Imagine if hackers found a way to inject malicious data samples into machine learning algorithms that could trick a driverless car into ignoring stop lights or dupe a smartphone’s facial recognition system into accepting an altered headshot. Such attacks, while potentially catastrophic, are mostly theoretical at this point. But AI experts are starting to worry about how the tactic used in such breaches— called adversarial machine learning—could turn machine learning algorithms into time bombs. In the right hands, however, the same techniques can be used to harden AI’s defenses against adversarial attacks.
In adversarial machine learning, developers introduce purposefully deceptive data inputs to machine learning algorithms to fool them into making incorrect conclusions about the information they’re being shown. Even slightly altered data can send algorithms wildly off course.
In 2017, a group of MIT researchers challenged Google’s AI platform for image recognition, called Cloud Vision, with adversarial techniques. By simply altering a few pixels in a photo of machine guns and feeding it into the training routine, they tricked the AI into misidentifying an image of guns as a helicopter.
In fact, adversarial risk is so high that experts say companies investing in machine learning applications should start preparing for those attacks now. Even if they don’t happen, using adversarial data as part of algorithmic training can teach algorithms to make better decisions.
The public has already seen early forms of adversarial strikes on a small scale. In 2016, a swarm of users figured out how to get Tay, a Microsoft‑designed chatbot aimed at fun‑loving teens, to start spewing racist and sexist tweets. “Groups of users were able to retrain or completely break those early predictive text algorithms,” says Jason Odden, director at tech consulting firm Cask.
More advanced AI models, however, are just as vulnerable. “Systems that incorporate deep learning models have a very high security risk,” says Daniel Geng, a researcher at UC Berkeley who runs a machine learning testing group. “Adversarial examples should humble us. They show us that although we have made great leaps and bounds there’s still much that we don’t know.”
A force for good
Adversarial data has important benevolent applications. It can be used to train neural networks, a branch of machine learning inspired by the activity of neurons in the human brain.
The technique involves introducing false information, or noise, into the training process so that the algorithm learns to recognize the bad data in a safe environment before it’s released to the outside world. When AI developers start teaching autonomous vehicles to recognize stop signs, they may also show it yield signs and every other kind of sign to nail down what a stop sign isn’t.
In the training process, “you teach the neural network what a class of data is, and then you teach it what the class isn’t, so you feed it negative input, making it adversarial,” says Emrah Gultekin, CEO of Chooch AI, an AI training platform for video and other digital content.
Hackers can use the same techniques to introduce false positives into the training process, Gultekin says. But they would first have to gain access to an AI’s training platform.

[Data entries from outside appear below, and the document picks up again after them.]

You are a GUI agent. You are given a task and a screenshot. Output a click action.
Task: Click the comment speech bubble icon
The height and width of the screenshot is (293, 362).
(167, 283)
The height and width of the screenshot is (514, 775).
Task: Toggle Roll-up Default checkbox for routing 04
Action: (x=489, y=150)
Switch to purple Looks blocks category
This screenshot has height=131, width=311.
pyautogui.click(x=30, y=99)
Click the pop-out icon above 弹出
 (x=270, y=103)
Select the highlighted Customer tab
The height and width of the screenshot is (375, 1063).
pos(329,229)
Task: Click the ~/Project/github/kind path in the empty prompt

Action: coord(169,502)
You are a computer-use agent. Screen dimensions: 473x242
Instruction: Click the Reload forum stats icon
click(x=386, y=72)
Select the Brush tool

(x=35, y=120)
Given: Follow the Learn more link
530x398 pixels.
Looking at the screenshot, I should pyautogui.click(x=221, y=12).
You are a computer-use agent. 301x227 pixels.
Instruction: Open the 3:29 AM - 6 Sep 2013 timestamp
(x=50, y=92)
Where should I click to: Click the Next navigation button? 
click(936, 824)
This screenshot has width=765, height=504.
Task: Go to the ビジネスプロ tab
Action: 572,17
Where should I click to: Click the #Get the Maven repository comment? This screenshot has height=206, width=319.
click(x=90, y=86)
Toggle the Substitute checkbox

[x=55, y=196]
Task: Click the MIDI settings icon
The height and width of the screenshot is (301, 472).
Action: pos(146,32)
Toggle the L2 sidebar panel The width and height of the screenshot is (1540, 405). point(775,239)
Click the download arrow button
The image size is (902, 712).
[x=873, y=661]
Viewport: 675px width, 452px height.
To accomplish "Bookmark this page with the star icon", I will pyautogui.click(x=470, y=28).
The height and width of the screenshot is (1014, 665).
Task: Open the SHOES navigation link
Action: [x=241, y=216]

“The attacker would need to alter hundreds, thousands, and in some cases, millions of data feeds into the platform and also change some pre‑existing models,” Gultekin says. “This is plausible, but quite tough.”
The speed demon
Adversarial data will eventually serve as a critical quality‑control strategy, says Thomas Carnevale, COO of Umbrella Technologies, a video surveillance vendor. But he predicts that companies will be challenged to stay ahead of new threats.
In many current AI training scenarios, developers have hours or days between training and deployment. That gives AI teams “enough time to control for any anomalies if it can detect them,” says Gultekin. As more powerful AI applications emerge, training and deployment cycles will shrink to a few seconds, forcing developers to control and correct for anomalies in real time.
An adversarial attack could be a quick attack on the training system, such as an overflow of corrupt data that floods the AI with bad information, such as making stop signs look like yield signs.
A second type of adversarial attack could involve a long‑term, slow corruption of data, in which the attacker gets access to machine learning models over a period of weeks or months and injects small pieces of adversarial data into the system at critical times. The result could be similar to the faster method—the driverless car missing a stop sign—but the slow injection of malicious data makes it more difficult to detect.
While traditional cybersecurity protections could work against the quick attack, the slow‑moving attack “is more insidious and can go undetected for a long time,” says Gultekin. “I don’t think we have any idea yet how to combat the second type of attack.”
Gultekin distinguishes between an adversarial attack that involves tampering with the data feed in an AI system and a cyberattack that changes the AI’s prediction or decision after it’s already made. Both cases yield the same result: AI makes the wrong call.
All the more reason to double down on data security, says Odden. “If you can prevent outside users from retraining your AI and testing and updating your data, your risk of outside influence is minimized,” he says. “Any company leveraging AI to automate workflow, recommend knowledge, or interact with users should ensure that the [training] data set is controlled and vetted.”
Adversarial data, in other words, could soon prove to be the best defense against AI’s worst enemies.